What to work on: If a line of the records contains the word "magnifier", list it.

Supplied records:
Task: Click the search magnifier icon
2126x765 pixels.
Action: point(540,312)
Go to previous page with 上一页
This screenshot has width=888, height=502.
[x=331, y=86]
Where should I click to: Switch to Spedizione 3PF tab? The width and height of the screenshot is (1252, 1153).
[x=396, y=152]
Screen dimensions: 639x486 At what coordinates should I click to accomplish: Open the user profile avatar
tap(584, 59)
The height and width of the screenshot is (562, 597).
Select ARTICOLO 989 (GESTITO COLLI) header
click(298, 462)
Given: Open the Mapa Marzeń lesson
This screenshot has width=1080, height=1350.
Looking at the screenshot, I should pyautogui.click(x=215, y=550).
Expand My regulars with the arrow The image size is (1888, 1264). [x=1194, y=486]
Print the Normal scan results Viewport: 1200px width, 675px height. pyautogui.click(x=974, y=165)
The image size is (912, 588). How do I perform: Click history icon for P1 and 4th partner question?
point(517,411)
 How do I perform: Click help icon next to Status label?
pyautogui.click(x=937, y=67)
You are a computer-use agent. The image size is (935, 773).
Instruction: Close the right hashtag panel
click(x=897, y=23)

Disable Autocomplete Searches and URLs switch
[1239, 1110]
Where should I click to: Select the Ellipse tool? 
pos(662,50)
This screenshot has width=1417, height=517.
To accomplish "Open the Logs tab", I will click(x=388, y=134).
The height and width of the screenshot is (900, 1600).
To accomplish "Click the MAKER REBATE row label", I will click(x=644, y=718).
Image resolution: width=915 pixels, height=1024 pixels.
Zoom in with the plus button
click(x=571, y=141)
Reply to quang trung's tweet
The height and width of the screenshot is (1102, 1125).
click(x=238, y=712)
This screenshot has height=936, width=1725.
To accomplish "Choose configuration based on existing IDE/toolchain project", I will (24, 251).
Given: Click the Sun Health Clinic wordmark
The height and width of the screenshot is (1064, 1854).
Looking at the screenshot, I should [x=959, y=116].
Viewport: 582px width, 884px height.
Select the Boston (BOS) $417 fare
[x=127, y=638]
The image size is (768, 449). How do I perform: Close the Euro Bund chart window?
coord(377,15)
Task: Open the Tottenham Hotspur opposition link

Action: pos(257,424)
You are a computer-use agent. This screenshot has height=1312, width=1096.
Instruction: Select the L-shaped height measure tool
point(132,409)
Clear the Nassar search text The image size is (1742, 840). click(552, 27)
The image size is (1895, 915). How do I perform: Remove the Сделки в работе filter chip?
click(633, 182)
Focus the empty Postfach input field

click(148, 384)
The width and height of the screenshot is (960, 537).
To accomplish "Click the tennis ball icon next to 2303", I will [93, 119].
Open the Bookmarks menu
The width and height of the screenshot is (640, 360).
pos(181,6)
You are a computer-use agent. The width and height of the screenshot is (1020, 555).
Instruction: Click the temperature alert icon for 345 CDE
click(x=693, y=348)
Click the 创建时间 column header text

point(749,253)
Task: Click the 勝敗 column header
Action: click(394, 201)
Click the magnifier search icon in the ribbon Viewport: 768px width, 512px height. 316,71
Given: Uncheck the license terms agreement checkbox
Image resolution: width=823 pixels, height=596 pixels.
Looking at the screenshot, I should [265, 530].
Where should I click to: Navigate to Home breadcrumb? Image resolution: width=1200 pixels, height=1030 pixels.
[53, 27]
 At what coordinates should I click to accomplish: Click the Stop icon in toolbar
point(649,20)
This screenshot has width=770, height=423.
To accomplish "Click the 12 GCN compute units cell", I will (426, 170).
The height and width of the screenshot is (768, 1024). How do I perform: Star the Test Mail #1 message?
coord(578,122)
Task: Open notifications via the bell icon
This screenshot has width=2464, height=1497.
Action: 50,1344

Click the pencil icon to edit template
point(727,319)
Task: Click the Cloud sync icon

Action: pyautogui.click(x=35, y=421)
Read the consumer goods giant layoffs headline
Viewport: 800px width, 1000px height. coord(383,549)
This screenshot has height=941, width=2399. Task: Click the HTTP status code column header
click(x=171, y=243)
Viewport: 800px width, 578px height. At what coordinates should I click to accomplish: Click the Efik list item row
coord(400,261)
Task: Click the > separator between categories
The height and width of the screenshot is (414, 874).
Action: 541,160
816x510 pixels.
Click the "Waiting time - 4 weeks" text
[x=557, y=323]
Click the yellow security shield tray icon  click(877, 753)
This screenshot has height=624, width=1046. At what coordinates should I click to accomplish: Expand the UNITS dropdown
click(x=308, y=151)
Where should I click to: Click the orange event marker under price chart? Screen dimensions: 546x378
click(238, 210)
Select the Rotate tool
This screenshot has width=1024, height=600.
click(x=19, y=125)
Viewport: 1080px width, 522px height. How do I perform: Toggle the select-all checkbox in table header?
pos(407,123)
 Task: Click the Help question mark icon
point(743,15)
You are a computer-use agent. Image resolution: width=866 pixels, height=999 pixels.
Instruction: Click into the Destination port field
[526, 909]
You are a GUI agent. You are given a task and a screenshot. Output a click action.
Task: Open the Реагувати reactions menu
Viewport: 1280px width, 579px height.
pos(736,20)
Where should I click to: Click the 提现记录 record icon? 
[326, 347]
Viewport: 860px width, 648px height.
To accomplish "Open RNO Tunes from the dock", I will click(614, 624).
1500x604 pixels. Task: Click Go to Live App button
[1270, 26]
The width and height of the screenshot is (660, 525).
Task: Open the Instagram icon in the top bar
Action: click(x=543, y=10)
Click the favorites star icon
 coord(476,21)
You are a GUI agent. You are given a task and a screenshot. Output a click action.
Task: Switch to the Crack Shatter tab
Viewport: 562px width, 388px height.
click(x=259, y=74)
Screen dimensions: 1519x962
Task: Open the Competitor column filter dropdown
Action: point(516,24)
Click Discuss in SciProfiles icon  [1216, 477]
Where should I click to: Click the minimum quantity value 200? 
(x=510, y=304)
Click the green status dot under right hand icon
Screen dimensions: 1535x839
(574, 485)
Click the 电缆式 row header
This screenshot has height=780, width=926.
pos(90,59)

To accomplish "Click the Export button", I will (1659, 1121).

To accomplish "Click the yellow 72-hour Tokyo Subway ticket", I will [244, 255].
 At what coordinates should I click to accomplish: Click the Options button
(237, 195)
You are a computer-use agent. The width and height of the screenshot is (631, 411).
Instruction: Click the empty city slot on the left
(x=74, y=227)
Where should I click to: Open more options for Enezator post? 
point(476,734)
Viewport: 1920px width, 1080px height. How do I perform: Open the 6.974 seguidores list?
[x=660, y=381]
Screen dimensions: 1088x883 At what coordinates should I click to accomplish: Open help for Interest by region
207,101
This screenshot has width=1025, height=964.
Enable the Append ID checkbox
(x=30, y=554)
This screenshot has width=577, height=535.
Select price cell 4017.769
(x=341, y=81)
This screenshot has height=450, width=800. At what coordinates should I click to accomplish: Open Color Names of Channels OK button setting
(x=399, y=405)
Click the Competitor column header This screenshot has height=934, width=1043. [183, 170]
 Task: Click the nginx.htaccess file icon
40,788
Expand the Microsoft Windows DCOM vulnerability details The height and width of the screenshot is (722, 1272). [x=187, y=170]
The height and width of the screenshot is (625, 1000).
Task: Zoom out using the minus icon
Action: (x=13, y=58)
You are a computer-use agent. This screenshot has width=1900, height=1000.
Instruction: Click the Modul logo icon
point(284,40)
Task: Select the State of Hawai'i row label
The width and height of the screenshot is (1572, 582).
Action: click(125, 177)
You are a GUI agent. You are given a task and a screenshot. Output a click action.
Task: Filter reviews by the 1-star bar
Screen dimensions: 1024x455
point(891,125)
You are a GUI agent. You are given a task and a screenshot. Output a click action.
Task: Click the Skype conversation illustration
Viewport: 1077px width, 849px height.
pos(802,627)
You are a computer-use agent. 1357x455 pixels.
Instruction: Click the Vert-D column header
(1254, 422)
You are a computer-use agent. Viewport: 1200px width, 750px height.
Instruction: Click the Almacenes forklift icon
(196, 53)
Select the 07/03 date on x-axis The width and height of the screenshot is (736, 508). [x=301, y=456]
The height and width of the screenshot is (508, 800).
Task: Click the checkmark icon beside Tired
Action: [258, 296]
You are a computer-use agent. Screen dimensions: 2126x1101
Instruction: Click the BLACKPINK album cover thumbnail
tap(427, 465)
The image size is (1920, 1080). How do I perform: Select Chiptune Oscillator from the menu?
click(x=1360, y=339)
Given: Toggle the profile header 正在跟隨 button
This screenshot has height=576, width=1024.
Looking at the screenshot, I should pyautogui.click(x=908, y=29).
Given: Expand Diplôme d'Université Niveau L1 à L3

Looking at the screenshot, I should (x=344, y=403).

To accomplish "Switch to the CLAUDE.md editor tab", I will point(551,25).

Completed task:
Task: Click the search magnifier icon
Click the magnifier search icon in the ribbon Viewport: 768px width, 512px height. 316,71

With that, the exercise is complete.